Using simple arithmetic we can deduce that one third of the carbon (C) atoms in the three codon molecules were used (two thirds were put in the waste basket I suppose), nine of the fifteen hydrogen (H) atoms were used and six were tossed, one of the fifteen nitrogen (N) atoms were used, fourteen were tossed, and somehow four oxygen (O) atoms appeared when only two were in the codon.

You can go down the list and notice that the arithmetic is strange (especially so since the magnitude is overwhelming in the sense that there are ten million ribosomes in each eukaryotic cell: Encyclopedia Britannica).

And that is the simple part, in the sense that this atomic surgery happens in the proverbial blink of an eye ("the ribosome behavior that they simulated takes only 2 nanoseconds, or 2 billionths of a second").

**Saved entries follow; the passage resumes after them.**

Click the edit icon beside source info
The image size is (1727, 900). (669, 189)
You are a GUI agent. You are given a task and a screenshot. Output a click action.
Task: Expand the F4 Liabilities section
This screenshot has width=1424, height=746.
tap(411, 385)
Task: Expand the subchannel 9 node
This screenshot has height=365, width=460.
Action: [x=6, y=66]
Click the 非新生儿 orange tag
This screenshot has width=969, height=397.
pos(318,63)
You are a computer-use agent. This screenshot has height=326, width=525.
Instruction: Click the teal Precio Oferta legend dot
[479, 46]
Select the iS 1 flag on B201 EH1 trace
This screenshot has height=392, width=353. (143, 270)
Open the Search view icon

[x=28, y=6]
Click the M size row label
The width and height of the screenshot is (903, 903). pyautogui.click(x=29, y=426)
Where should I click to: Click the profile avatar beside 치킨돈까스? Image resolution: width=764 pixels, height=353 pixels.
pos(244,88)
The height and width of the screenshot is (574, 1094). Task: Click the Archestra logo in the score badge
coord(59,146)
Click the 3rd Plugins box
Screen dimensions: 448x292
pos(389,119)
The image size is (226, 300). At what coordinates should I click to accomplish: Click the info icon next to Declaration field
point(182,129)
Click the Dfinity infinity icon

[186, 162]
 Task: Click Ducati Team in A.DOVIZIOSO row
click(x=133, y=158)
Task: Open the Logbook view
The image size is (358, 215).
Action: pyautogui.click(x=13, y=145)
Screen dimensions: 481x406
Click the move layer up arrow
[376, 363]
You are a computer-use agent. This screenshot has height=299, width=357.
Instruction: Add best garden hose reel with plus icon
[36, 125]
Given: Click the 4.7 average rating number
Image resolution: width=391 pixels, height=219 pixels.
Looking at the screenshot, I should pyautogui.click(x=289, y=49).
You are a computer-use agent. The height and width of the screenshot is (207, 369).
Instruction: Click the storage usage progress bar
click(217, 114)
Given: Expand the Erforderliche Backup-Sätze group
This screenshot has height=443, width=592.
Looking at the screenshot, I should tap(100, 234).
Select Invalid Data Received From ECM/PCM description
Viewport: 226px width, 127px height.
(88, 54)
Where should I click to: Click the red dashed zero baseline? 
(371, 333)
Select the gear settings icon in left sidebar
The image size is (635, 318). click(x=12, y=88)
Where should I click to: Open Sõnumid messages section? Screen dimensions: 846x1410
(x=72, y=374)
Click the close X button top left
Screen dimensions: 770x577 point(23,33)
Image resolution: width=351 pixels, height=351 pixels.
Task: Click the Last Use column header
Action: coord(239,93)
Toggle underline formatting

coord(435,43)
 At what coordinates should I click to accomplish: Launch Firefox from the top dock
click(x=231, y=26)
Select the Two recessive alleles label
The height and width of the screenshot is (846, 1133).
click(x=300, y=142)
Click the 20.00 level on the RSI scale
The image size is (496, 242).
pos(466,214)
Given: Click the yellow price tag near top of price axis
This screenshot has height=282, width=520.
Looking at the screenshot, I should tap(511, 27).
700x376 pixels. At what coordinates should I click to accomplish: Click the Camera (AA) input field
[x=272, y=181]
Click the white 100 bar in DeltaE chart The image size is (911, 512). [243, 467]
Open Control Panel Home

How the "the nuclear brain" (nucleus) changes the

Thymine T THY C5H6N2O2

into:

Uracil U URA C4H4N2O2

is another arithmetic "subtraction miracle" or perhaps they aren't over their "T" is "U" and "U" is "T" thingy yet I suppose (It's In The GenBank - 4).

III. Closing Comments

See the last video below for an excellent overview of the eukaryotic cell nucleus's transcription/translation dynamics.

See the Falkowski video just below for an honest scientist's appraisal about the most-honest we can be with our words ("we don't know"):

Dr. Paul Falkowski

"Andy. Thank you very much, Andy, and thanks for inviting me here. It's a pleasure. So I just want to begin this by thinking about a bridge. In this particular case, it's an obvious bridge. And if you think about evolution, you know where we've come to, but you don't know where we began. So origins of life is one of the most challenging problems facing science. Actually, as my friend and colleague Nick Lane says, it's the black hole of science. It's an embarrassment. And it's a very complicated problem." -Dr. Falkowski

(From the video transcript, emphasis added).